Question

Graph each function and find the vertex. Check your work with a graphing calculator.$$f(x)=x^{2}+2 x-3$$

Answer

**step1 Identify the coefficients of the quadratic function**

The given function is in the standard form of a quadratic equation, $$f(x) = ax^2 + bx + c$$. To find the vertex, we first need to identify the values of the coefficients a, b, and c from the given function.

$$f(x) = x^{2}+2 x-3$$

Comparing this to the standard form:

$$a = 1$$

$$b = 2$$

$$c = -3$$

**step2 Calculate the x-coordinate of the vertex**

The x-coordinate of the vertex of a parabola given by $$f(x) = ax^2 + bx + c$$ can be found using the formula $$x = -\frac{b}{2a}$$. Substitute the values of a and b found in the previous step into this formula.

------

**Given exercise 1:** In the quadratic vertex solution, transcribe everything from "Comparing this to" down to "into this formula.".
**Given exercise 2:** What value does the quadratic vertex solution give for the coefficient c?
**Given exercise 3:** Translate this sentence from the quadratic vertex solution into Spanish: "Substitute the values of a and b found in the previous step into this formula."

**Information supplied:**
------

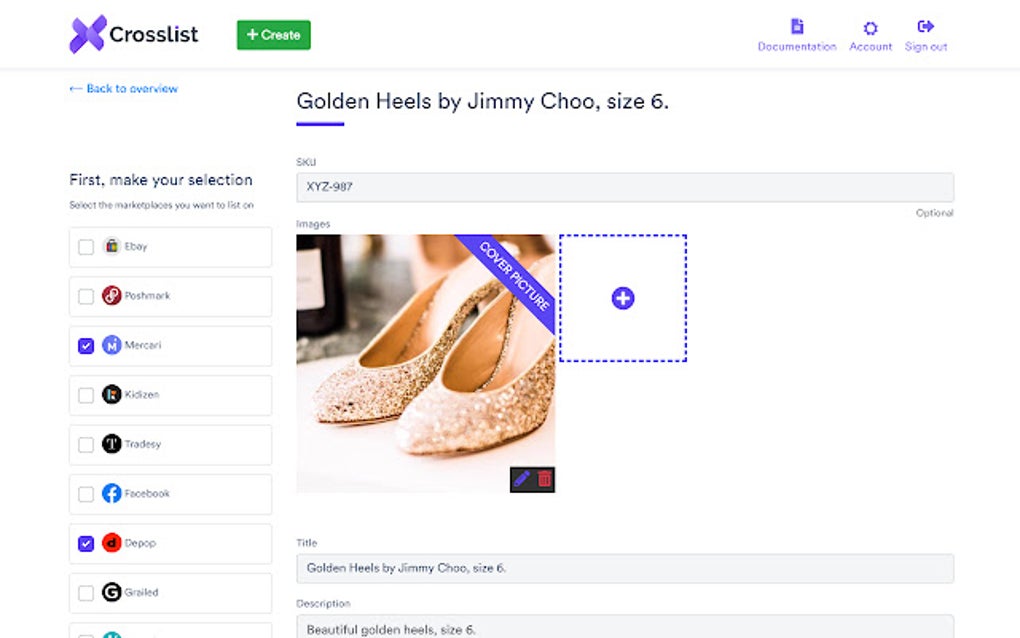Click the green Create button
Screen dimensions: 1020x638
pyautogui.click(x=273, y=33)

------

**Task response 1:**
Comparing this to the standard form:

$$a = 1$$

$$b = 2$$

$$c = -3$$

**step2 Calculate the x-coordinate of the vertex**

The x-coordinate of the vertex of a parabola given by $$f(x) = ax^2 + bx + c$$ can be found using the formula $$x = -\frac{b}{2a}$$. Substitute the values of a and b found in the previous step into this formula.

**Task response 2:** c = -3

**Task response 3:** Sustituye los valores de a y b encontrados en el paso anterior en esta fórmula.